Tory councillor wants to live in ‘shipping container’ when his house is demolished

Horsham district councillor John Bailey
Horsham district councillor John Bailey

A Rudgwick councillor wants to live in a shipping-like container in the countryside for three years after his house is demolished.

Berkeley Homes is currently building 55 new homes along with offices at the Windacres Farm site off Church Street.

Container proposed to be used for residential accommodation by John Bailey in Rudgwick.

Container proposed to be used for residential accommodation by John Bailey in Rudgwick.

But both Windacres Lodge, the home of Horsham district councillor John Bailey, and Windacres Barn are being demolished to make way for a new access road and footpath.

Mr Bailey has therefore submitted a retrospective application to use a ‘container home’ on the remaining part of his agricultural land for three years until he can move into one of the new houses being built by Berkeley.

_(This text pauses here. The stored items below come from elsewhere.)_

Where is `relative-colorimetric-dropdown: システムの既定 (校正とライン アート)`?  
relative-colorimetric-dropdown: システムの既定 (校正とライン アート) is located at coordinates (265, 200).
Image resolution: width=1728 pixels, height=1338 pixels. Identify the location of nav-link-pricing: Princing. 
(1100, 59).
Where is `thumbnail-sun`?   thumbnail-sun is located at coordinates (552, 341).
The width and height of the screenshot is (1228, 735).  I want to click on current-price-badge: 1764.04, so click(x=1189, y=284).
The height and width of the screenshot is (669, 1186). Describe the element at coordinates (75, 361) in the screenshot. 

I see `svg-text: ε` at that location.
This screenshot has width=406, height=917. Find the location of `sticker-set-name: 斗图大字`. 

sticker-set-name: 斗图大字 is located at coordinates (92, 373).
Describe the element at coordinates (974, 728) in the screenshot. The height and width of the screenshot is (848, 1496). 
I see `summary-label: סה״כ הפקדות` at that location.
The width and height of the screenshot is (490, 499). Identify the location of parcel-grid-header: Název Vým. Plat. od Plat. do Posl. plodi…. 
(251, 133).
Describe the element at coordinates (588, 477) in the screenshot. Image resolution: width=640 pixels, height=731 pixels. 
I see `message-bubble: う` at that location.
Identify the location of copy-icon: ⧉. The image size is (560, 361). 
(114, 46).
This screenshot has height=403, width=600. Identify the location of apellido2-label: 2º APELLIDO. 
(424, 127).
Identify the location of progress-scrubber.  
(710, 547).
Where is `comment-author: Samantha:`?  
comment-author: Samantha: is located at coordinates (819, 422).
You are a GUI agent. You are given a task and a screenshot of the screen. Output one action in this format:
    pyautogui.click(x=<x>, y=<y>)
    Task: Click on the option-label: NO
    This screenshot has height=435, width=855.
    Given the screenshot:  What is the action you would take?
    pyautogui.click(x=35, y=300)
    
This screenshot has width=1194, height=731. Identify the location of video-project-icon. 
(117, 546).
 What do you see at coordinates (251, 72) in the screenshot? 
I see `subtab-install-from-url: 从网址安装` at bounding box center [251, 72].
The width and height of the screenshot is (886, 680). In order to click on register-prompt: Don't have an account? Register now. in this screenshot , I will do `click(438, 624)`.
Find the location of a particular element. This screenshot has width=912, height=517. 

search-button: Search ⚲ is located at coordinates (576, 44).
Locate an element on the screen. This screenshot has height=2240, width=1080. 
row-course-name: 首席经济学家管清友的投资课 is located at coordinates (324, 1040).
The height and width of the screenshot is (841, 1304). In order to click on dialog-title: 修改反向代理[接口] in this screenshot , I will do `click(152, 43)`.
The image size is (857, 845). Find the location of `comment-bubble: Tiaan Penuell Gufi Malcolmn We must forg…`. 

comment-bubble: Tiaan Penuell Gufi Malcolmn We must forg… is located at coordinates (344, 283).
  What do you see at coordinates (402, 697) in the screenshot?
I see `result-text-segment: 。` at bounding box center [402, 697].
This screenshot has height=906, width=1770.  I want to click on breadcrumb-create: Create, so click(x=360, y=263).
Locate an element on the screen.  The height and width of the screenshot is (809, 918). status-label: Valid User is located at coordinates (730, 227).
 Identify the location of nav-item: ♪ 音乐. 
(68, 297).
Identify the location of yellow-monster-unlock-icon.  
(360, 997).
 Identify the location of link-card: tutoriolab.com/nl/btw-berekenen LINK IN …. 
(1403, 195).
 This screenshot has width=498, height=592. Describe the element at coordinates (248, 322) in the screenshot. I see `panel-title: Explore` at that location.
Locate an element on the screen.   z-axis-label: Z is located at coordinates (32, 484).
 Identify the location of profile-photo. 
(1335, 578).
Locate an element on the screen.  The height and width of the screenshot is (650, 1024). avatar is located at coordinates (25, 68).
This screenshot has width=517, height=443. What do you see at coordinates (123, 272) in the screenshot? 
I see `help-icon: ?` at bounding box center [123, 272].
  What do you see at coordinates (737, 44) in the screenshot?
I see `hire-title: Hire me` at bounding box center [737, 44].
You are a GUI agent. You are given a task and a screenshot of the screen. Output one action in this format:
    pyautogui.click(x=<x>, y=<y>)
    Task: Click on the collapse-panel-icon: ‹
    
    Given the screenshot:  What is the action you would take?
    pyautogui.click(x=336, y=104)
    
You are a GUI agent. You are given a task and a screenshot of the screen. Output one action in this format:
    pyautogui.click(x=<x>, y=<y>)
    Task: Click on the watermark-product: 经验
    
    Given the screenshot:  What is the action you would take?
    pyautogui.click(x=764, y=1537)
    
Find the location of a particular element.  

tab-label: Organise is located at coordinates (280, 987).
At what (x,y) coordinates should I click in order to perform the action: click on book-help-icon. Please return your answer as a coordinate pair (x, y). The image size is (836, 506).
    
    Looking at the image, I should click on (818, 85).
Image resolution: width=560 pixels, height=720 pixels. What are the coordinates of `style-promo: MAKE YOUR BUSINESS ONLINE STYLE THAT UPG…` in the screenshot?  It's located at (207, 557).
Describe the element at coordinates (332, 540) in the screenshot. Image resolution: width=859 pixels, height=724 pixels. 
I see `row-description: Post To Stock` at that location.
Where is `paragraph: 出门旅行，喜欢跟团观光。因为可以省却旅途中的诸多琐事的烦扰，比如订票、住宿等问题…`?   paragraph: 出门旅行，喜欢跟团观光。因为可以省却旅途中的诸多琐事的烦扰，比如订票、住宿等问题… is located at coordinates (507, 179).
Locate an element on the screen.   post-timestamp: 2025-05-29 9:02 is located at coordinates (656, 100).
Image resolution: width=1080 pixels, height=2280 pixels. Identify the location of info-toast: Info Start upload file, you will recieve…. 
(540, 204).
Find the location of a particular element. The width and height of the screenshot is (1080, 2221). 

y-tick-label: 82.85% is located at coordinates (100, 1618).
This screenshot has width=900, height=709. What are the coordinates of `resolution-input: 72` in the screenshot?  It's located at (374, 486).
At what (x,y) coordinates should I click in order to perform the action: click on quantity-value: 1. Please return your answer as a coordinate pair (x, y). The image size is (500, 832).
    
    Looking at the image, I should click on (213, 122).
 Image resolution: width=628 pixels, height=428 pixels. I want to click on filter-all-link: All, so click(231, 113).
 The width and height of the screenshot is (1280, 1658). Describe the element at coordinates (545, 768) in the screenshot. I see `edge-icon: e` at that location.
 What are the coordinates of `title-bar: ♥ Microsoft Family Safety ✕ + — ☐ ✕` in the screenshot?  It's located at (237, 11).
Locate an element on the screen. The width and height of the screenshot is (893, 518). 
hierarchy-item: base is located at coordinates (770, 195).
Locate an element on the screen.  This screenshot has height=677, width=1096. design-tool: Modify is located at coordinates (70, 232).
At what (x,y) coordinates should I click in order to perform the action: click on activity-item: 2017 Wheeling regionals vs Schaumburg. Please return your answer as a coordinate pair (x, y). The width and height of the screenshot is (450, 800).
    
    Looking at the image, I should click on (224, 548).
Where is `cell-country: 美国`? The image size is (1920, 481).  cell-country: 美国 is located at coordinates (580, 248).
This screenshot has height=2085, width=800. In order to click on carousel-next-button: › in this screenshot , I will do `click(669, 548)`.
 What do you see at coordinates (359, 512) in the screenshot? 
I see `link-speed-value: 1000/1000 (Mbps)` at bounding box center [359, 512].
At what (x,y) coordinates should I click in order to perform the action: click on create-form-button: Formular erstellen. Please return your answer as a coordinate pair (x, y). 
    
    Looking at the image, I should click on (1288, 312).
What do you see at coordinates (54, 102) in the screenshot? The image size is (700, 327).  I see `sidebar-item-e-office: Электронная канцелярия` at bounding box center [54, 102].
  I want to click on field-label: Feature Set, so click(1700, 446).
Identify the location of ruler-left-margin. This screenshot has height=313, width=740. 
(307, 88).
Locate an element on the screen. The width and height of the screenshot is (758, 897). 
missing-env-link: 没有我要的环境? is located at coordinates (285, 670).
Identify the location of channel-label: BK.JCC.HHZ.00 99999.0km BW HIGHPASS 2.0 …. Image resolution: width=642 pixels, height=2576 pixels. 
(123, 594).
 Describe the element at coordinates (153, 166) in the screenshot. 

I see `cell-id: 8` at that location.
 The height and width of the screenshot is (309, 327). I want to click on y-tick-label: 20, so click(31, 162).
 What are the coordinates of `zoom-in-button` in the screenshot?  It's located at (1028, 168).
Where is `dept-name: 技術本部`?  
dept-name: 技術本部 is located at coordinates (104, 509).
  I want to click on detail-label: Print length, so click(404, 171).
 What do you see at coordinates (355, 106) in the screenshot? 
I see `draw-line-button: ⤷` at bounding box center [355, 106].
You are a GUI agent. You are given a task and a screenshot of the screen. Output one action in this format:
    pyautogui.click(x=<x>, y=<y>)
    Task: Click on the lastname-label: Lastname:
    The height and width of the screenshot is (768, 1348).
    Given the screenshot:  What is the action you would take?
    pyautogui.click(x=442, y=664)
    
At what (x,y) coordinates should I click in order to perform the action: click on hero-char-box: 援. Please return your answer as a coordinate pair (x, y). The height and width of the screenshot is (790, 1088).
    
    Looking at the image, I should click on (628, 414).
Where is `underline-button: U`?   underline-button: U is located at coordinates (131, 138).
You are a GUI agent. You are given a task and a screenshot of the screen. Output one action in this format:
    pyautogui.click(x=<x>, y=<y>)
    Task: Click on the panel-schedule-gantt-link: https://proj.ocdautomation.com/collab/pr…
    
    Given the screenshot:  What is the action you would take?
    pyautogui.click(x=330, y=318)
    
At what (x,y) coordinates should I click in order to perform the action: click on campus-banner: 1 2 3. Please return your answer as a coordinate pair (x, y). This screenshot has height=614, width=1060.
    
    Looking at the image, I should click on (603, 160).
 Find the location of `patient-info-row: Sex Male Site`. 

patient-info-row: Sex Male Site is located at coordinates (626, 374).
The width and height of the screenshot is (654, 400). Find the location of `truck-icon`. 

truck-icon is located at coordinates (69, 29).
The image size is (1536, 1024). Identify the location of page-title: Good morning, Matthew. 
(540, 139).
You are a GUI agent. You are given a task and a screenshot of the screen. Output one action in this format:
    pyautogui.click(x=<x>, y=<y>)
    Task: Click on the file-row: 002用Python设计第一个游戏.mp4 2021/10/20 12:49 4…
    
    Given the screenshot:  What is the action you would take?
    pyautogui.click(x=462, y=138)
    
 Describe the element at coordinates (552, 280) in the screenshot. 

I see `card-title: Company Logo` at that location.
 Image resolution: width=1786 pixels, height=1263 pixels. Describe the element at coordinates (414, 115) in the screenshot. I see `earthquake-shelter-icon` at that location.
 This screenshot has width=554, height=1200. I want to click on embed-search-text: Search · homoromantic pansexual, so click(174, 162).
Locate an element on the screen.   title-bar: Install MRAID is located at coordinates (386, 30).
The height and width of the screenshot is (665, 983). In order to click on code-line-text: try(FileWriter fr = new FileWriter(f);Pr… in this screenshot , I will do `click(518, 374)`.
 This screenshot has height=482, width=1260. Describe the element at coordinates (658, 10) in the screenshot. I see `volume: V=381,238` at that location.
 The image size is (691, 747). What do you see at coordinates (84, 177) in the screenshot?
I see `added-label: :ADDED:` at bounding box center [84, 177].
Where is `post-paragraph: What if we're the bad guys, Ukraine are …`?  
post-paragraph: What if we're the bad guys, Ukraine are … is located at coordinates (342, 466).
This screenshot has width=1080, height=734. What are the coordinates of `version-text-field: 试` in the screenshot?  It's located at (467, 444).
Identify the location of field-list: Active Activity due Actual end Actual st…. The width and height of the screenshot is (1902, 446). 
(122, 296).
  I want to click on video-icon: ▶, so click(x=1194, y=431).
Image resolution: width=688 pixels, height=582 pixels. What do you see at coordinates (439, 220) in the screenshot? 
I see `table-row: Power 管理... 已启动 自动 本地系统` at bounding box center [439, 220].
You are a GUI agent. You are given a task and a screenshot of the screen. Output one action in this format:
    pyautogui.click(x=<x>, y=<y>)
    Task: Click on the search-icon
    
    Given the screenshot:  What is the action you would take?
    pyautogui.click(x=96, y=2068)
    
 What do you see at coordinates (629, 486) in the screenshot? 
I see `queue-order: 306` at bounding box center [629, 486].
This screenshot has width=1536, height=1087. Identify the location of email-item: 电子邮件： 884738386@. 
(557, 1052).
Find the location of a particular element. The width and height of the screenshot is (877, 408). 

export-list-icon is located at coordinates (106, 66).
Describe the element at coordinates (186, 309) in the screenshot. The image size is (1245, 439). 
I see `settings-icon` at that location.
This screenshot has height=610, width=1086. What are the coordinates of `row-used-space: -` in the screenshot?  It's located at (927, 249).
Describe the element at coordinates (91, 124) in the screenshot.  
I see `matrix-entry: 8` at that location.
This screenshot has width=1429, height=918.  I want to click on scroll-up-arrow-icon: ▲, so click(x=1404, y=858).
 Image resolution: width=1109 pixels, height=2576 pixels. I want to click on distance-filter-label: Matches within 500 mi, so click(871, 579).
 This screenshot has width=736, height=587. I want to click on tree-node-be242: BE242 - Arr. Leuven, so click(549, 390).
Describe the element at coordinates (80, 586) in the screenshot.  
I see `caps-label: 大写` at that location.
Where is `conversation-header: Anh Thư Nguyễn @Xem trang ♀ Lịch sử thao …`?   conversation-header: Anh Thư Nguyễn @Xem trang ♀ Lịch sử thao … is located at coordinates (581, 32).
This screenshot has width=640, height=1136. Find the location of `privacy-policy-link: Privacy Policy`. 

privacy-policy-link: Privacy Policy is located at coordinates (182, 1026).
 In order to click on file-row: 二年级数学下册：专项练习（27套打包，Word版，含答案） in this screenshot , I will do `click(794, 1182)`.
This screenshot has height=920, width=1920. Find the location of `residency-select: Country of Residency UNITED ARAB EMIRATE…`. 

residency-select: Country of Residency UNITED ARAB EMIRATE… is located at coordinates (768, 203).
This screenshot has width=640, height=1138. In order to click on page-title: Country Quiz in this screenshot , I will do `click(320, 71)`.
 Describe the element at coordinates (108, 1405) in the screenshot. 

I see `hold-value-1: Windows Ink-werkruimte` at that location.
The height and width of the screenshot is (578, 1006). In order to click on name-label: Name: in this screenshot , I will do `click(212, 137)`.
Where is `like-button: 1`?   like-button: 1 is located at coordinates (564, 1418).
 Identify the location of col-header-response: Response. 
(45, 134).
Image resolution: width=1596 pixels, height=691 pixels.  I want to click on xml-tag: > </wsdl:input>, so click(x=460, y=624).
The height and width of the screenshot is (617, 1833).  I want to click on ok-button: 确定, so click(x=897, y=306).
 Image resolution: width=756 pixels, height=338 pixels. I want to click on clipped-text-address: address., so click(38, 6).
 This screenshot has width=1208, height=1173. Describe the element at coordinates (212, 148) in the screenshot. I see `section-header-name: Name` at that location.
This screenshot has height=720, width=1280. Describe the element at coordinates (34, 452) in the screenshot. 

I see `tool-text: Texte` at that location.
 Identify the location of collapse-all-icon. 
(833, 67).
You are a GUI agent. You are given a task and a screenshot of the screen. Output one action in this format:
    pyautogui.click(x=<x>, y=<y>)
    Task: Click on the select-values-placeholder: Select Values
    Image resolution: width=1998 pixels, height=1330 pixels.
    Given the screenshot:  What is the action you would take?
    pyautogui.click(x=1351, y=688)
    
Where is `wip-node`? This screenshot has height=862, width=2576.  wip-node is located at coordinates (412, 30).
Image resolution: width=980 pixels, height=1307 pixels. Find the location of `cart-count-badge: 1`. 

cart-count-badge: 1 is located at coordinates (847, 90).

It is sited next to a recently completed agricultural building, which he is also trying to gain retrospective permission for from Horsham District Council.

HDC’s Planning Committee North is due to discuss the application for the container on Tuesday (August 7).

In an objection to the council, one of Mr Bailey’s neighbours says he ‘has been living in the container since he vacated his previous abode a few weeks ago’.

The neighbour continues: “I have no objection to the applicant wishing to live in a container but this should be sited within the built-up area boundary.”

Council planning officers have recommended the application be refused as the temporary unit would be accepted in principle if it was located with the built-up-area boundary of the village and if the period of use was reduced to the absolute minimum to justify its presence.

However they conclude as presented the proposal is not considered to be reasonably required, with the applicant failing to demonstrate why suitable temporary accommodation is not available elsewhere.

The time-period has not been justified or explained, and the impact on the landscape character, while relatively small, is considered unacceptable and contrary to both council and national planning policies.

The officers’ report explains how the unit has the appearance of a shipping container and is finished with an olive green colour.

They describe how the unit is self-contained and consists of a studio-style living arrangement with a bed and kitchen/cooking facilities in the main section and a separate bathroom with shower.

It has an electricity supply and is heated by convection and fan heaters, with a storage water heater.

Officers added: “At the time of the latest site visit officers were unable to view inside the unit, but it appeared from the outside and anecdotal evidence that it was being occupied as a dwelling.”

Mr Bailey has been approached for comment.